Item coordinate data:

....................

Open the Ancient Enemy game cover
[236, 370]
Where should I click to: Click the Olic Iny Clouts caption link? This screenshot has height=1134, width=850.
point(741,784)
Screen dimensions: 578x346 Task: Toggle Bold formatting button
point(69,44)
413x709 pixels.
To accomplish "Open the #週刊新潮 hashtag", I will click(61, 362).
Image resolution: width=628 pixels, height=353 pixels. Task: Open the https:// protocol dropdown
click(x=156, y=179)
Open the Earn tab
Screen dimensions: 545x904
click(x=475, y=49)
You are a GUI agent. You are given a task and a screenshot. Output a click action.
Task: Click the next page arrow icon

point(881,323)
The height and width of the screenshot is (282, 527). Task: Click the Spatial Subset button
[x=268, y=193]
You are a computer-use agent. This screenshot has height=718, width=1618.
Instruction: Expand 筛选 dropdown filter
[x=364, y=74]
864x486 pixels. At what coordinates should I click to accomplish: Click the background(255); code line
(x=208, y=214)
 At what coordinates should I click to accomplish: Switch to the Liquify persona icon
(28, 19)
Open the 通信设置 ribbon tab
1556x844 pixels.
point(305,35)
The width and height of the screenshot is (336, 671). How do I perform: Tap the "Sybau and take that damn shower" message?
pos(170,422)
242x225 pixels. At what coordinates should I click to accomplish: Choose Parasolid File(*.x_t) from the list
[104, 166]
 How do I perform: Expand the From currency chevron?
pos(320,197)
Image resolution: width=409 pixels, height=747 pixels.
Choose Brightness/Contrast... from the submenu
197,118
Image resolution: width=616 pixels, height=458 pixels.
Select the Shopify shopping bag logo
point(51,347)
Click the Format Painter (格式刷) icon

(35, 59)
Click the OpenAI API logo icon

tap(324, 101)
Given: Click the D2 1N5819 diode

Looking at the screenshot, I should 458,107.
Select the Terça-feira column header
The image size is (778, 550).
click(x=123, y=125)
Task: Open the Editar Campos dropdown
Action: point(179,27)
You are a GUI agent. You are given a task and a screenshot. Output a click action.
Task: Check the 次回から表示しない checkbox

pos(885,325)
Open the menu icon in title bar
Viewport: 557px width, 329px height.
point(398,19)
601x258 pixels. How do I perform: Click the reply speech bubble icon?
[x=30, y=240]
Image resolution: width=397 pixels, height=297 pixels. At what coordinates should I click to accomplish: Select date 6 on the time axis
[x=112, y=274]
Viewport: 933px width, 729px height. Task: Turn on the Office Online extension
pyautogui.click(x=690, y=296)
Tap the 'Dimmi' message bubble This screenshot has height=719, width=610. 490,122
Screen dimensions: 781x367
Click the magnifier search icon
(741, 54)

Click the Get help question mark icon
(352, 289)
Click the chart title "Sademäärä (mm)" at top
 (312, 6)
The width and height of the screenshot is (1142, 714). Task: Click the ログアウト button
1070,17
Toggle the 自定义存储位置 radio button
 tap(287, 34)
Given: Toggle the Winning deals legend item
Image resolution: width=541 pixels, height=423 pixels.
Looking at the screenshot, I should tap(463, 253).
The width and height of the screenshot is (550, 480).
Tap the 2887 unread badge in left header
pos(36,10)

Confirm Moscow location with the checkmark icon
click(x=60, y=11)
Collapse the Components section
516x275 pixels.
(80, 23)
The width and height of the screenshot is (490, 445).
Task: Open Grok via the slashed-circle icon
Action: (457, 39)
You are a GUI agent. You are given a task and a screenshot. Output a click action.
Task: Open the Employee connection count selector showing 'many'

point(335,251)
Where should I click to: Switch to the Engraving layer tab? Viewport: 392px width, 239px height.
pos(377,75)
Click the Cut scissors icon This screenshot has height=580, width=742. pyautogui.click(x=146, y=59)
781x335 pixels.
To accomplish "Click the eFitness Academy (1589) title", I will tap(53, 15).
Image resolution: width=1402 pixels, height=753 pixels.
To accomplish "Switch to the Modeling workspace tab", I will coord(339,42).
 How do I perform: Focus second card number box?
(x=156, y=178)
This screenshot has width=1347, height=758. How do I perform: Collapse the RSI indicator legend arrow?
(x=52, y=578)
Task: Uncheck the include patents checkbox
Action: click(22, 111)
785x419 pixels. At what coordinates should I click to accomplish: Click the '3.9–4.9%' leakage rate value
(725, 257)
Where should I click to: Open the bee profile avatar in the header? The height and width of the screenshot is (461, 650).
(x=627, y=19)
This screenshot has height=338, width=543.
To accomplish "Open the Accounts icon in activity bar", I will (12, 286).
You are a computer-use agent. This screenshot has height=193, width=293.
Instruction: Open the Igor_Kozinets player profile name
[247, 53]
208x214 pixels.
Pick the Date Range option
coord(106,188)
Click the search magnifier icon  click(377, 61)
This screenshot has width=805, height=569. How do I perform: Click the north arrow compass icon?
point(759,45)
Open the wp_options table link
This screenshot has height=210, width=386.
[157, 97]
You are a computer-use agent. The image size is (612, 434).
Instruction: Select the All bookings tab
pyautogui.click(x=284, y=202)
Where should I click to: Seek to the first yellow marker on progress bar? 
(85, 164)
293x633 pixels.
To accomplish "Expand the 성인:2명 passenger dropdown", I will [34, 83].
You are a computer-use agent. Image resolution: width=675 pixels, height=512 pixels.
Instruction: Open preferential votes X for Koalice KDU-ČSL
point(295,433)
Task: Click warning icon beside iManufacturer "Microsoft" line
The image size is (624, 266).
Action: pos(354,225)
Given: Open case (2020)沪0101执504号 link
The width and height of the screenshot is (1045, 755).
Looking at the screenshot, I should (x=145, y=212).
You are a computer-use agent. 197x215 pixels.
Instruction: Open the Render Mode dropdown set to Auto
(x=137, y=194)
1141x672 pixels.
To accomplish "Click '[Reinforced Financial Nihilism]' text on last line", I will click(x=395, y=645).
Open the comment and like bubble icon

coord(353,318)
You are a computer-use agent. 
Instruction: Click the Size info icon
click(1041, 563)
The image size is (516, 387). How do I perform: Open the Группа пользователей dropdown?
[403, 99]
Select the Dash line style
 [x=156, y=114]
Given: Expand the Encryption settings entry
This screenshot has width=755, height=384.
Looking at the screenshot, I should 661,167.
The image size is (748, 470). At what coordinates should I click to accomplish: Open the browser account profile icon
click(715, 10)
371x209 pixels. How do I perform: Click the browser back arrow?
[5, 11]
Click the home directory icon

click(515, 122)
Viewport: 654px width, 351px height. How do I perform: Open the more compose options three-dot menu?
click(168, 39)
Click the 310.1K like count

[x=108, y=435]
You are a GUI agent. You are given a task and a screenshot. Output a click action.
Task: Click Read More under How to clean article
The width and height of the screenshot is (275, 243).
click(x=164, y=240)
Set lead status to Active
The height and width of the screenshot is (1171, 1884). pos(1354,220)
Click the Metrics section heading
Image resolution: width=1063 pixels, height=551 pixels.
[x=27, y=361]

....................

Rewrite the whole listing, replacing every "GUI agent" with "screen agent" and changing nothing else.

Open the Ancient Enemy game cover
[236, 370]
Where should I click to: Click the Olic Iny Clouts caption link? This screenshot has height=1134, width=850.
point(741,784)
Screen dimensions: 578x346 Task: Toggle Bold formatting button
point(69,44)
413x709 pixels.
To accomplish "Open the #週刊新潮 hashtag", I will click(61, 362).
Image resolution: width=628 pixels, height=353 pixels. Task: Open the https:// protocol dropdown
click(x=156, y=179)
Open the Earn tab
Screen dimensions: 545x904
click(x=475, y=49)
You are a screen agent. You are given a task and a screenshot. Output a click action.
Task: Click the next page arrow icon

point(881,323)
The height and width of the screenshot is (282, 527). Task: Click the Spatial Subset button
[x=268, y=193]
You are a computer-use agent. This screenshot has height=718, width=1618.
Instruction: Expand 筛选 dropdown filter
[x=364, y=74]
864x486 pixels. At what coordinates should I click to accomplish: Click the background(255); code line
(x=208, y=214)
 At what coordinates should I click to accomplish: Switch to the Liquify persona icon
(28, 19)
Open the 通信设置 ribbon tab
1556x844 pixels.
point(305,35)
The width and height of the screenshot is (336, 671). How do I perform: Tap the "Sybau and take that damn shower" message?
pos(170,422)
242x225 pixels. At what coordinates should I click to accomplish: Choose Parasolid File(*.x_t) from the list
[104, 166]
 How do I perform: Expand the From currency chevron?
pos(320,197)
Image resolution: width=409 pixels, height=747 pixels.
Choose Brightness/Contrast... from the submenu
197,118
Image resolution: width=616 pixels, height=458 pixels.
Select the Shopify shopping bag logo
point(51,347)
Click the Format Painter (格式刷) icon

(35, 59)
Click the OpenAI API logo icon

tap(324, 101)
Given: Click the D2 1N5819 diode

Looking at the screenshot, I should 458,107.
Select the Terça-feira column header
The image size is (778, 550).
click(x=123, y=125)
Task: Open the Editar Campos dropdown
Action: point(179,27)
You are a screen agent. You are given a task and a screenshot. Output a click action.
Task: Check the 次回から表示しない checkbox

pos(885,325)
Open the menu icon in title bar
Viewport: 557px width, 329px height.
point(398,19)
601x258 pixels. How do I perform: Click the reply speech bubble icon?
[x=30, y=240]
Image resolution: width=397 pixels, height=297 pixels. At what coordinates should I click to accomplish: Select date 6 on the time axis
[x=112, y=274]
Viewport: 933px width, 729px height. Task: Turn on the Office Online extension
pyautogui.click(x=690, y=296)
Tap the 'Dimmi' message bubble This screenshot has height=719, width=610. 490,122
Screen dimensions: 781x367
Click the magnifier search icon
(741, 54)

Click the Get help question mark icon
(352, 289)
Click the chart title "Sademäärä (mm)" at top
 (312, 6)
The width and height of the screenshot is (1142, 714). Task: Click the ログアウト button
1070,17
Toggle the 自定义存储位置 radio button
 tap(287, 34)
Given: Toggle the Winning deals legend item
Image resolution: width=541 pixels, height=423 pixels.
Looking at the screenshot, I should tap(463, 253).
The width and height of the screenshot is (550, 480).
Tap the 2887 unread badge in left header
pos(36,10)

Confirm Moscow location with the checkmark icon
click(x=60, y=11)
Collapse the Components section
516x275 pixels.
(80, 23)
The width and height of the screenshot is (490, 445).
Task: Open Grok via the slashed-circle icon
Action: (457, 39)
You are a screen agent. You are given a task and a screenshot. Output a click action.
Task: Open the Employee connection count selector showing 'many'

point(335,251)
Where should I click to: Switch to the Engraving layer tab? Viewport: 392px width, 239px height.
pos(377,75)
Click the Cut scissors icon This screenshot has height=580, width=742. pyautogui.click(x=146, y=59)
781x335 pixels.
To accomplish "Click the eFitness Academy (1589) title", I will tap(53, 15).
Image resolution: width=1402 pixels, height=753 pixels.
To accomplish "Switch to the Modeling workspace tab", I will coord(339,42).
 How do I perform: Focus second card number box?
(x=156, y=178)
This screenshot has width=1347, height=758. How do I perform: Collapse the RSI indicator legend arrow?
(x=52, y=578)
Task: Uncheck the include patents checkbox
Action: click(22, 111)
785x419 pixels. At what coordinates should I click to accomplish: Click the '3.9–4.9%' leakage rate value
(725, 257)
Where should I click to: Open the bee profile avatar in the header? The height and width of the screenshot is (461, 650).
(x=627, y=19)
This screenshot has height=338, width=543.
To accomplish "Open the Accounts icon in activity bar", I will (12, 286).
You are a computer-use agent. This screenshot has height=193, width=293.
Instruction: Open the Igor_Kozinets player profile name
[247, 53]
208x214 pixels.
Pick the Date Range option
coord(106,188)
Click the search magnifier icon  click(377, 61)
This screenshot has width=805, height=569. How do I perform: Click the north arrow compass icon?
point(759,45)
Open the wp_options table link
This screenshot has height=210, width=386.
[157, 97]
You are a computer-use agent. The image size is (612, 434).
Instruction: Select the All bookings tab
pyautogui.click(x=284, y=202)
Where should I click to: Seek to the first yellow marker on progress bar? 
(85, 164)
293x633 pixels.
To accomplish "Expand the 성인:2명 passenger dropdown", I will [34, 83].
You are a computer-use agent. Image resolution: width=675 pixels, height=512 pixels.
Instruction: Open preferential votes X for Koalice KDU-ČSL
point(295,433)
Task: Click warning icon beside iManufacturer "Microsoft" line
The image size is (624, 266).
Action: pos(354,225)
Given: Open case (2020)沪0101执504号 link
The width and height of the screenshot is (1045, 755).
Looking at the screenshot, I should (x=145, y=212).
You are a computer-use agent. 197x215 pixels.
Instruction: Open the Render Mode dropdown set to Auto
(x=137, y=194)
1141x672 pixels.
To accomplish "Click '[Reinforced Financial Nihilism]' text on last line", I will click(x=395, y=645).
Open the comment and like bubble icon

coord(353,318)
You are a computer-use agent. 
Instruction: Click the Size info icon
click(1041, 563)
The image size is (516, 387). How do I perform: Open the Группа пользователей dropdown?
[403, 99]
Select the Dash line style
 [x=156, y=114]
Given: Expand the Encryption settings entry
This screenshot has width=755, height=384.
Looking at the screenshot, I should 661,167.
The image size is (748, 470). At what coordinates should I click to accomplish: Open the browser account profile icon
click(715, 10)
371x209 pixels. How do I perform: Click the browser back arrow?
[5, 11]
Click the home directory icon

click(515, 122)
Viewport: 654px width, 351px height. How do I perform: Open the more compose options three-dot menu?
click(168, 39)
Click the 310.1K like count

[x=108, y=435]
You are a screen agent. You are given a task and a screenshot. Output a click action.
Task: Click Read More under How to clean article
The width and height of the screenshot is (275, 243).
click(x=164, y=240)
Set lead status to Active
The height and width of the screenshot is (1171, 1884). pos(1354,220)
Click the Metrics section heading
Image resolution: width=1063 pixels, height=551 pixels.
[x=27, y=361]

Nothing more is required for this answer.